Guest More than 1 year ago
The book is perhaps the best available popular introduction to the history of the Yiddish Language. Although scientifically rigorous, it is directed to the general public, interpretative rather than simply factual, and presents many highly subjective views of the author (which only makes it more interesting). Language politics (Hebrew/Yiddish dichotomy) within the modern secular Jewish world are frankly discussed. One obvious problem with the book is the hypertrophied 'litvak patriotism' of the author. This results in skewed choices of literary figures individually presented (almost without exception from the Northern Yiddish dialectal area), with flagrant disregard to details when it concerns other Yiddish dialects and areas. Northern Yiddish toponimics is meticulously presented up to the tiniest of the shtetls, whereas Bessarabia is consistently placed in Ukraine, Kishinev (Chisinau) is repeatedly spelled 'kishenev', Chernowitz is also misspelled and the birthplace of Sholem-Aleichem is not spelled out at all (compare to any litvak author in the book). Equally biased is his dealing with the contemporary secular Yiddish writers of the younger generation and with the Soviet Yiddish literature (which produced many of the former). Having said all this, no better review of all things Yiddish seems to exist.
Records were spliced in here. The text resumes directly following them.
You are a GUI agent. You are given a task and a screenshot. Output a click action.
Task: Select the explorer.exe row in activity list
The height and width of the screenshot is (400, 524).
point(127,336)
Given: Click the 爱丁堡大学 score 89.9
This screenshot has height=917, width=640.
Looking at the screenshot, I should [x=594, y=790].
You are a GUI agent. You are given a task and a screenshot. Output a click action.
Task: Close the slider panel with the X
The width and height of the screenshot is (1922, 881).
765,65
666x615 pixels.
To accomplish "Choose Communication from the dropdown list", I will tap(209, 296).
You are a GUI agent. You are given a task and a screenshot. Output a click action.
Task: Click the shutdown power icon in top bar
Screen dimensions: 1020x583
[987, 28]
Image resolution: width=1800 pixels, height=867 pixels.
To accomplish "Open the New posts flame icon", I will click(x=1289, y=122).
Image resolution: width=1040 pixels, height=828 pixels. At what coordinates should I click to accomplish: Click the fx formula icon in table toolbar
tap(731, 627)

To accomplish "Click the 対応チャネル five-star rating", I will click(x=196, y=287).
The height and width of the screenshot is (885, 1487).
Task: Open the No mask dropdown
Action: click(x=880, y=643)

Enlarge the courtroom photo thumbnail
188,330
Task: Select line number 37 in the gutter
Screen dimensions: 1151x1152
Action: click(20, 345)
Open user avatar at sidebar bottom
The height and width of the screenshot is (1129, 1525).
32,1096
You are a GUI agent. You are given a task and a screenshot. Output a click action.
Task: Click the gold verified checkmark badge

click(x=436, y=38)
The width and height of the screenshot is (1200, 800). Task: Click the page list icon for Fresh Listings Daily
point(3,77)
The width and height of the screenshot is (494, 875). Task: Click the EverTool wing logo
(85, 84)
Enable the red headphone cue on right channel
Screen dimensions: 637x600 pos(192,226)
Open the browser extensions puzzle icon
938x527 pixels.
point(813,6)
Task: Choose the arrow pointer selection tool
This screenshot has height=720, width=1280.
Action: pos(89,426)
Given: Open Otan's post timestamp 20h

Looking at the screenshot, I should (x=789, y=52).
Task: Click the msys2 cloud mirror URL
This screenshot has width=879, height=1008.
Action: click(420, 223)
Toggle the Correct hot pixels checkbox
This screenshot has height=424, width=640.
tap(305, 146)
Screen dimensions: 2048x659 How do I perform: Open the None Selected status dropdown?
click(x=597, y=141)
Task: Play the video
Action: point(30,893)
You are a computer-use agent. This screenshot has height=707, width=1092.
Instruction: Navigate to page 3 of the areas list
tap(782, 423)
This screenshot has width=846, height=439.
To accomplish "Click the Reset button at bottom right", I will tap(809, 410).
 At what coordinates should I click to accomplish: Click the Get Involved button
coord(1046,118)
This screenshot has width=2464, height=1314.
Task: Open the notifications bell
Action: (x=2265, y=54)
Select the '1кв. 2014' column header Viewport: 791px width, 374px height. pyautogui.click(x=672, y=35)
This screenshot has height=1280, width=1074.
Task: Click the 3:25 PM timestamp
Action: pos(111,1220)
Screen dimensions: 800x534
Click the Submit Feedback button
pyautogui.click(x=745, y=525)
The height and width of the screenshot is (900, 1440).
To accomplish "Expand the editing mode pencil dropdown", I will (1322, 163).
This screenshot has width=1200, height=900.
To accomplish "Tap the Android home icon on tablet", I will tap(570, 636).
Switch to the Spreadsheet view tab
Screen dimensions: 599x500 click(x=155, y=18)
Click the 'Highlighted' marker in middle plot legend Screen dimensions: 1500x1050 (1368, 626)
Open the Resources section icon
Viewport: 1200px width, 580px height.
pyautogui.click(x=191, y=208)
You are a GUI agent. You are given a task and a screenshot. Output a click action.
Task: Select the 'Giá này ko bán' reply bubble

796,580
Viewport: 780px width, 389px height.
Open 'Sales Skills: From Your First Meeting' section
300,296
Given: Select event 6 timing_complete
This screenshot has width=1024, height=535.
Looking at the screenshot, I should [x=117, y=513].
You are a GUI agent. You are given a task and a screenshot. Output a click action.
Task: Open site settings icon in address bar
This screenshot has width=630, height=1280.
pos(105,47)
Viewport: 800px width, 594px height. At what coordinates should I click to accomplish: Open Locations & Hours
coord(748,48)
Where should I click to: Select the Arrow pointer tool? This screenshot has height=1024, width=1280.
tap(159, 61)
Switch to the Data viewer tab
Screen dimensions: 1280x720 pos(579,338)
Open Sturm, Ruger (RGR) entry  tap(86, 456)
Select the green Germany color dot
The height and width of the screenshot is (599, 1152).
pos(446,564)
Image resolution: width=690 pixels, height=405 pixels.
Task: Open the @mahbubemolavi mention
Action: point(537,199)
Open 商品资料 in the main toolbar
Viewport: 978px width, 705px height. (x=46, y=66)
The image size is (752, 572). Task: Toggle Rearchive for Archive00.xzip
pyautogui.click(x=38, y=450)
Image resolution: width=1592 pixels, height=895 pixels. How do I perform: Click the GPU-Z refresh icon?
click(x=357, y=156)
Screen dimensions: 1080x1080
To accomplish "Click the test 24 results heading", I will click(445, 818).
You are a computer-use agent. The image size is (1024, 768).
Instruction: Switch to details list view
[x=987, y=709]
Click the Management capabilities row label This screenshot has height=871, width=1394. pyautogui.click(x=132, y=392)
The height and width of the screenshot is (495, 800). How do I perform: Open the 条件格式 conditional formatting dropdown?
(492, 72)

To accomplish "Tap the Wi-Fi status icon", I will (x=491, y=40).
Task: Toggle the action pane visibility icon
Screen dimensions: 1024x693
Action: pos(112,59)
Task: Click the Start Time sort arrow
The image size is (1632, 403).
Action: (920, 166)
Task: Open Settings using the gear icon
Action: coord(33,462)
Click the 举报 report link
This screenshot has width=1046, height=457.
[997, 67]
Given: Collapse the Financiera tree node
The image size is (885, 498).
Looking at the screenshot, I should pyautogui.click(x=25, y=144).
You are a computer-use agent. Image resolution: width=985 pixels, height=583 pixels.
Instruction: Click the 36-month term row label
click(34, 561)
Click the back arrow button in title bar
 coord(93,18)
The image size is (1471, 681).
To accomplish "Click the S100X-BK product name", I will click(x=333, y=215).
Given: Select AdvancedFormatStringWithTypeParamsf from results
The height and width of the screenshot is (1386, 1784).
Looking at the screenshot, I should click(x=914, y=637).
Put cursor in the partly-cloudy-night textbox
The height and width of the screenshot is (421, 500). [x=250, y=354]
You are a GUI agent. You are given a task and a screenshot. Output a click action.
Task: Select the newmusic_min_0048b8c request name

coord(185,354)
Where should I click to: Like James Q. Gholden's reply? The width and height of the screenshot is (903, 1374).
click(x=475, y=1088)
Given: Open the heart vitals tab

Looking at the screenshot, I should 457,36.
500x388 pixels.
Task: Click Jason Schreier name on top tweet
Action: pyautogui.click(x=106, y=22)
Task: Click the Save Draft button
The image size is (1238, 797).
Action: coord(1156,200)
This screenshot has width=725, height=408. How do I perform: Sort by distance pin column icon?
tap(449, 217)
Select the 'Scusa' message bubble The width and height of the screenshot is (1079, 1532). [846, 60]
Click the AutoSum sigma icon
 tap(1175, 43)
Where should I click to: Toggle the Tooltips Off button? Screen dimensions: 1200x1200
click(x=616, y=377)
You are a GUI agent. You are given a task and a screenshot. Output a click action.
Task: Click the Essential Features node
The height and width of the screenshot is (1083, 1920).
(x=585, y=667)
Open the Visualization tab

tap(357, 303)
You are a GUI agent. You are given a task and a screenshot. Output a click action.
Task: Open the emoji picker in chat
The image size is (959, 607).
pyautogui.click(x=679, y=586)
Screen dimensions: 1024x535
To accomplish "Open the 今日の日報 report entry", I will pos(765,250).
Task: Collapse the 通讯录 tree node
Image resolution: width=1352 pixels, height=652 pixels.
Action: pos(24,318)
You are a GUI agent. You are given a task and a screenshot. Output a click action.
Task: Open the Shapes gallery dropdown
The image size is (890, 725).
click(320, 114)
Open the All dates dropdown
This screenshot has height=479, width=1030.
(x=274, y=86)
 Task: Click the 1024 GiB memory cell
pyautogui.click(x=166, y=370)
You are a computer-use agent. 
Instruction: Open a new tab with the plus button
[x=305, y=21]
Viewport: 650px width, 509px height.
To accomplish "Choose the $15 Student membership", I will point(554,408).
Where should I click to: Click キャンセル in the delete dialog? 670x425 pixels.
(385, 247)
Guest More than 1 year ago
It is refreshing to read an informative, accurate and well-written book about the real history of Yiddish, particularly by as gifted a writer as Katz. As usual, truth is vastly more interesting than mythology, and Katz handles the truth with an academic's intellectual razor but with a writer's soul. My only complaint is a slighly fawning attitude towards Haredim demonstrated at the end. They may well carry Yiddish forward into the 21st century but the culture they carry along with it is as far as can be from the vibrant, intellectual, open and secular Golden Age of Yiddish.
Guest More than 1 year ago
A truly great work of a major scholar of Yiddish. It presents a highly readable and thought provoking saga of Yiddish language and culture from its origins at the beginning of the last milenium well into our own days. Its relevance to contemporary Jewish cultural politics and to the possible survival and continuation of Yiddish creativity will attract many intelligent readers who had their fill of popular schmaltz books 'on Yiddish' and who wouldn't mind to take a respite from the heavy artilery academic writings on the subject.